(Saved entries)
◆ ◆ ◆ ◆

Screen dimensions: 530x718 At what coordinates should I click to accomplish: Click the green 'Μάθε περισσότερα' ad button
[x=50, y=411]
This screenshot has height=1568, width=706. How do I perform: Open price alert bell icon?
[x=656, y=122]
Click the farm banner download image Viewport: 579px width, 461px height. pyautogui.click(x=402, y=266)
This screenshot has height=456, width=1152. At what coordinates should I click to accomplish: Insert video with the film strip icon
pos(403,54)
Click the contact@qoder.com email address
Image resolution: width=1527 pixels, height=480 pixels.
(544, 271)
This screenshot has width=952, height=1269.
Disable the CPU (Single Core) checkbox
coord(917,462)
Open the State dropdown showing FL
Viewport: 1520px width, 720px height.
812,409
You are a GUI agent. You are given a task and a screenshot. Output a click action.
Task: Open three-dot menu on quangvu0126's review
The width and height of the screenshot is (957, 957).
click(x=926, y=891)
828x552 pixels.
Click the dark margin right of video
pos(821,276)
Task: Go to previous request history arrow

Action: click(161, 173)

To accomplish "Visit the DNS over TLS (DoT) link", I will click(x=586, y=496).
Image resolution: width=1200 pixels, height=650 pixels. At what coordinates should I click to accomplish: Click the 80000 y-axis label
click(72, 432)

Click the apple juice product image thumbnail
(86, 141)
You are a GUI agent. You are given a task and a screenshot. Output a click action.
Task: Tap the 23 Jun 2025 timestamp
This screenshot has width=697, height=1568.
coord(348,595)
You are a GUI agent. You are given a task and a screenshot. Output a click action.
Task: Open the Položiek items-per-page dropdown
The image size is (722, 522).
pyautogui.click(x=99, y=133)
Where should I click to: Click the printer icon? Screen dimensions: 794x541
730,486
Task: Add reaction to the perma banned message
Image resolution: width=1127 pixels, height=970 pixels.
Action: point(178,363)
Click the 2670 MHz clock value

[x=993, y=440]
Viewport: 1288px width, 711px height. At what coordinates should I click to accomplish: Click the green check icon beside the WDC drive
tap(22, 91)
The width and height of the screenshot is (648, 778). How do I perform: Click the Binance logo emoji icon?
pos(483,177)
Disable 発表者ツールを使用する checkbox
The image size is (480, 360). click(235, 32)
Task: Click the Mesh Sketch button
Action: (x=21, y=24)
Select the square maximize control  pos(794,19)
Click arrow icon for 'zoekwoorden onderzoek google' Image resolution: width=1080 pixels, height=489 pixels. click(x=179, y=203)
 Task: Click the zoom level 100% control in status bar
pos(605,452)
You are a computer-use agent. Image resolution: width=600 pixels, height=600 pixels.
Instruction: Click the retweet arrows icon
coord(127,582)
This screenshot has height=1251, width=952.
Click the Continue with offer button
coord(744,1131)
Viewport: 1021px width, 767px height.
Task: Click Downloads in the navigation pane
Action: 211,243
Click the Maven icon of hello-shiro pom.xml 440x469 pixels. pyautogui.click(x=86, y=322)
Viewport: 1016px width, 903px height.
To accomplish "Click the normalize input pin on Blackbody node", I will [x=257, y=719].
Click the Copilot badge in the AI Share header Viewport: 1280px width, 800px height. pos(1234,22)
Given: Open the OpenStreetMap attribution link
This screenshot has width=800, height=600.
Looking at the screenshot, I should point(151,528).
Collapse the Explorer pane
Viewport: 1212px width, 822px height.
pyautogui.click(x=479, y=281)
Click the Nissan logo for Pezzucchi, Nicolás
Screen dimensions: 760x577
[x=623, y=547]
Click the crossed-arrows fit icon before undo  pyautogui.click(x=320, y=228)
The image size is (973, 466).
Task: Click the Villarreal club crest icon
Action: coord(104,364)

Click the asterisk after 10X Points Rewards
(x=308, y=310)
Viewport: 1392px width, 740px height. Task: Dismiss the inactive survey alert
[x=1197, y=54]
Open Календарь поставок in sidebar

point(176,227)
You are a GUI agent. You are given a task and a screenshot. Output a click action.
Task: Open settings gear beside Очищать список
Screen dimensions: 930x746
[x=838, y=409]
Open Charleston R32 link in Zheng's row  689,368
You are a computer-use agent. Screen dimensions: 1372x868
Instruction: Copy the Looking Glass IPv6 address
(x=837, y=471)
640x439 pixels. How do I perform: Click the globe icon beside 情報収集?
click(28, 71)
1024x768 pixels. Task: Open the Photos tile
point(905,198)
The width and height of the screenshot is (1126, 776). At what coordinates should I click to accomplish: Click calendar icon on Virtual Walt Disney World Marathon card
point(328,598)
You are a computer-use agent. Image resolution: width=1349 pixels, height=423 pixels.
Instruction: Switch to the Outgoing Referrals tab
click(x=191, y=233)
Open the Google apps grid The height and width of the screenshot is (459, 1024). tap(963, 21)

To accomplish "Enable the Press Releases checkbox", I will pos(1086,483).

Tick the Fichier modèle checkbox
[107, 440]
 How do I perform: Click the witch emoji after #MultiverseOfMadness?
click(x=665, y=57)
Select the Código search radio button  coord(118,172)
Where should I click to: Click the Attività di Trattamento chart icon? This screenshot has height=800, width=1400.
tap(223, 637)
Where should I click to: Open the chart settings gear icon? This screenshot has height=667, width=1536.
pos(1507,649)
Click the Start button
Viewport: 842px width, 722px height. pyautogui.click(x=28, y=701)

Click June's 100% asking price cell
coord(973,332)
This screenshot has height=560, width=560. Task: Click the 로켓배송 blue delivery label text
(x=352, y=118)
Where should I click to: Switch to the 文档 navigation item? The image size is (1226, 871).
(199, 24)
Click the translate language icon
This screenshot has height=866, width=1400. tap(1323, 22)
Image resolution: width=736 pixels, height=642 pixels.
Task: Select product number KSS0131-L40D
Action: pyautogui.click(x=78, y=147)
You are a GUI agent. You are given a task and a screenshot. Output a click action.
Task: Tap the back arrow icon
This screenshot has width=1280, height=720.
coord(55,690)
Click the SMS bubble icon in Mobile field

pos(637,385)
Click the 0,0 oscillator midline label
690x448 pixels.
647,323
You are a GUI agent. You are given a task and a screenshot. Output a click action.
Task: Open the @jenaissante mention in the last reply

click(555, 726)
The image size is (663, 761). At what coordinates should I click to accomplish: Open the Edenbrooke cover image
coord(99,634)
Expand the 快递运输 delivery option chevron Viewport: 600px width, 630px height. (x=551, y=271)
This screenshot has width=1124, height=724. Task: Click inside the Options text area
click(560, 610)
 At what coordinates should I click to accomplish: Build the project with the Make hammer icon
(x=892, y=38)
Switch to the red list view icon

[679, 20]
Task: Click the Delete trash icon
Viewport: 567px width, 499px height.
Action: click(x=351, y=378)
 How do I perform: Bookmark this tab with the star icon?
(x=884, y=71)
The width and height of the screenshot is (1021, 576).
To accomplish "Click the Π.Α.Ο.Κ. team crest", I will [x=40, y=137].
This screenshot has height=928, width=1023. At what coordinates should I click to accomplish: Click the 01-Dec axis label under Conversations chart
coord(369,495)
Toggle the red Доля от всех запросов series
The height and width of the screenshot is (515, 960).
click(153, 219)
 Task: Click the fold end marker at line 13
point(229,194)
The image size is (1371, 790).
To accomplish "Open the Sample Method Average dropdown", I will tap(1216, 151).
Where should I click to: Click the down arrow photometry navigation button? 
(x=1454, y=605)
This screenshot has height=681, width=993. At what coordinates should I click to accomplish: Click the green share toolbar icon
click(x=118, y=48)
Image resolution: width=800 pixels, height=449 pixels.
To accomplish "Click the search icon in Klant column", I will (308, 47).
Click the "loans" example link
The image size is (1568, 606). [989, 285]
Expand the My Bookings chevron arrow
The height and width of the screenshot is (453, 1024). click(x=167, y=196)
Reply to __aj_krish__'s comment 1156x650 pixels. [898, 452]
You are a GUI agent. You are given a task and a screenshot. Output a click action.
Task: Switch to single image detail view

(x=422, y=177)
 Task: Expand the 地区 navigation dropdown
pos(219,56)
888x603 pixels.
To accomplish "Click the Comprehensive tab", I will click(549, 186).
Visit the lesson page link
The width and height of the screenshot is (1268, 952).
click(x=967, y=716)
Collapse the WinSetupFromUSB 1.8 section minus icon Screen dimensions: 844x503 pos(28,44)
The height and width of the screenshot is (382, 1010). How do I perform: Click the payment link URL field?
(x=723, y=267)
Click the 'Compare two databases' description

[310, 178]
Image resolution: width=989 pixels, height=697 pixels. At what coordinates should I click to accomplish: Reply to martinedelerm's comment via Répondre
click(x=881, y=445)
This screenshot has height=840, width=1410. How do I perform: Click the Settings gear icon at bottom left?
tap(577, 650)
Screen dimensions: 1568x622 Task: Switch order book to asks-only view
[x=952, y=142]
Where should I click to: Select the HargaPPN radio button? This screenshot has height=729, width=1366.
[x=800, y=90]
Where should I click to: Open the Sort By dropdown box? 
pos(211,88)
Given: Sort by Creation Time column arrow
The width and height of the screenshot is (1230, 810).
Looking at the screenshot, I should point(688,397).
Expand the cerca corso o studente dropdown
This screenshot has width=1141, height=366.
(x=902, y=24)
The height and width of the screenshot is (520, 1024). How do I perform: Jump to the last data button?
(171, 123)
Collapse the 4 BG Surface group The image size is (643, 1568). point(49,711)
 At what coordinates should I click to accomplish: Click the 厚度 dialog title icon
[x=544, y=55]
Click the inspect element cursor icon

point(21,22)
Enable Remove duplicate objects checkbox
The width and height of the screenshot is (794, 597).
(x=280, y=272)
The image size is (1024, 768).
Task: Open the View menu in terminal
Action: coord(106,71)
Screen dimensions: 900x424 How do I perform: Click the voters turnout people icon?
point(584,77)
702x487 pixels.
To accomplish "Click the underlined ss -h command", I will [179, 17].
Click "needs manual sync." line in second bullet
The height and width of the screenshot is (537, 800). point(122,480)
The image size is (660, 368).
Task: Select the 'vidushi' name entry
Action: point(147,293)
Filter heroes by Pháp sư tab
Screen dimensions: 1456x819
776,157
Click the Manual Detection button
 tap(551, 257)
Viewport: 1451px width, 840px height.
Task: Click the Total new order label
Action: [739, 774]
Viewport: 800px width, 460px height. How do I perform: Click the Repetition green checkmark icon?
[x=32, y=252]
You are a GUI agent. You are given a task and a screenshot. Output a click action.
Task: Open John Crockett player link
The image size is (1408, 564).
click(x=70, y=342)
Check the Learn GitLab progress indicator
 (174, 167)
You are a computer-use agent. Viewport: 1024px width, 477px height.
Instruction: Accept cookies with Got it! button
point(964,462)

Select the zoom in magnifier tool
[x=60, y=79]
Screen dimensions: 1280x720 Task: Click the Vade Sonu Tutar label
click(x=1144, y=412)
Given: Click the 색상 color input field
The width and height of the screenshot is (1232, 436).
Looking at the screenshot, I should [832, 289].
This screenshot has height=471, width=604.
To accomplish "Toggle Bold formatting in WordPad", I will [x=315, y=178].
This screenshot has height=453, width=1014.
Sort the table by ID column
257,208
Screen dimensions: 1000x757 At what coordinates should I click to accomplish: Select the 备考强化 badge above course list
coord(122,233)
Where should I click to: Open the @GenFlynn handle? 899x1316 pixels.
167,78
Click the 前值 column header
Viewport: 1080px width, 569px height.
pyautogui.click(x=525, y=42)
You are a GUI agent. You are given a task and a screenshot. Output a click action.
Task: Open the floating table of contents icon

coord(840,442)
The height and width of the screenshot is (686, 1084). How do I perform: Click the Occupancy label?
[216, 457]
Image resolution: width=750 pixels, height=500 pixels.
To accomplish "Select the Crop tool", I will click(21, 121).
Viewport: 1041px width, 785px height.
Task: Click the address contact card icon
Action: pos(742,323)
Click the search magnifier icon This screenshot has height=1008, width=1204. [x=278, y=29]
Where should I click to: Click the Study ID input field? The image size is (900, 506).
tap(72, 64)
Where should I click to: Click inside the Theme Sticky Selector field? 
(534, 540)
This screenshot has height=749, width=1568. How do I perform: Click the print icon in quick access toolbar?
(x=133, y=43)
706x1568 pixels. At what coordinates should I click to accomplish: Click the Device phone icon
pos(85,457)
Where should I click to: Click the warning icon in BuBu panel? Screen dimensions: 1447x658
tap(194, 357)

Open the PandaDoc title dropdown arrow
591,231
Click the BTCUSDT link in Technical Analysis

◆ ◆ ◆ ◆

Exercise>
Tell how many lines of the data contain "Visit". Nothing but the number belongs in the reply.

Response for this exercise>
2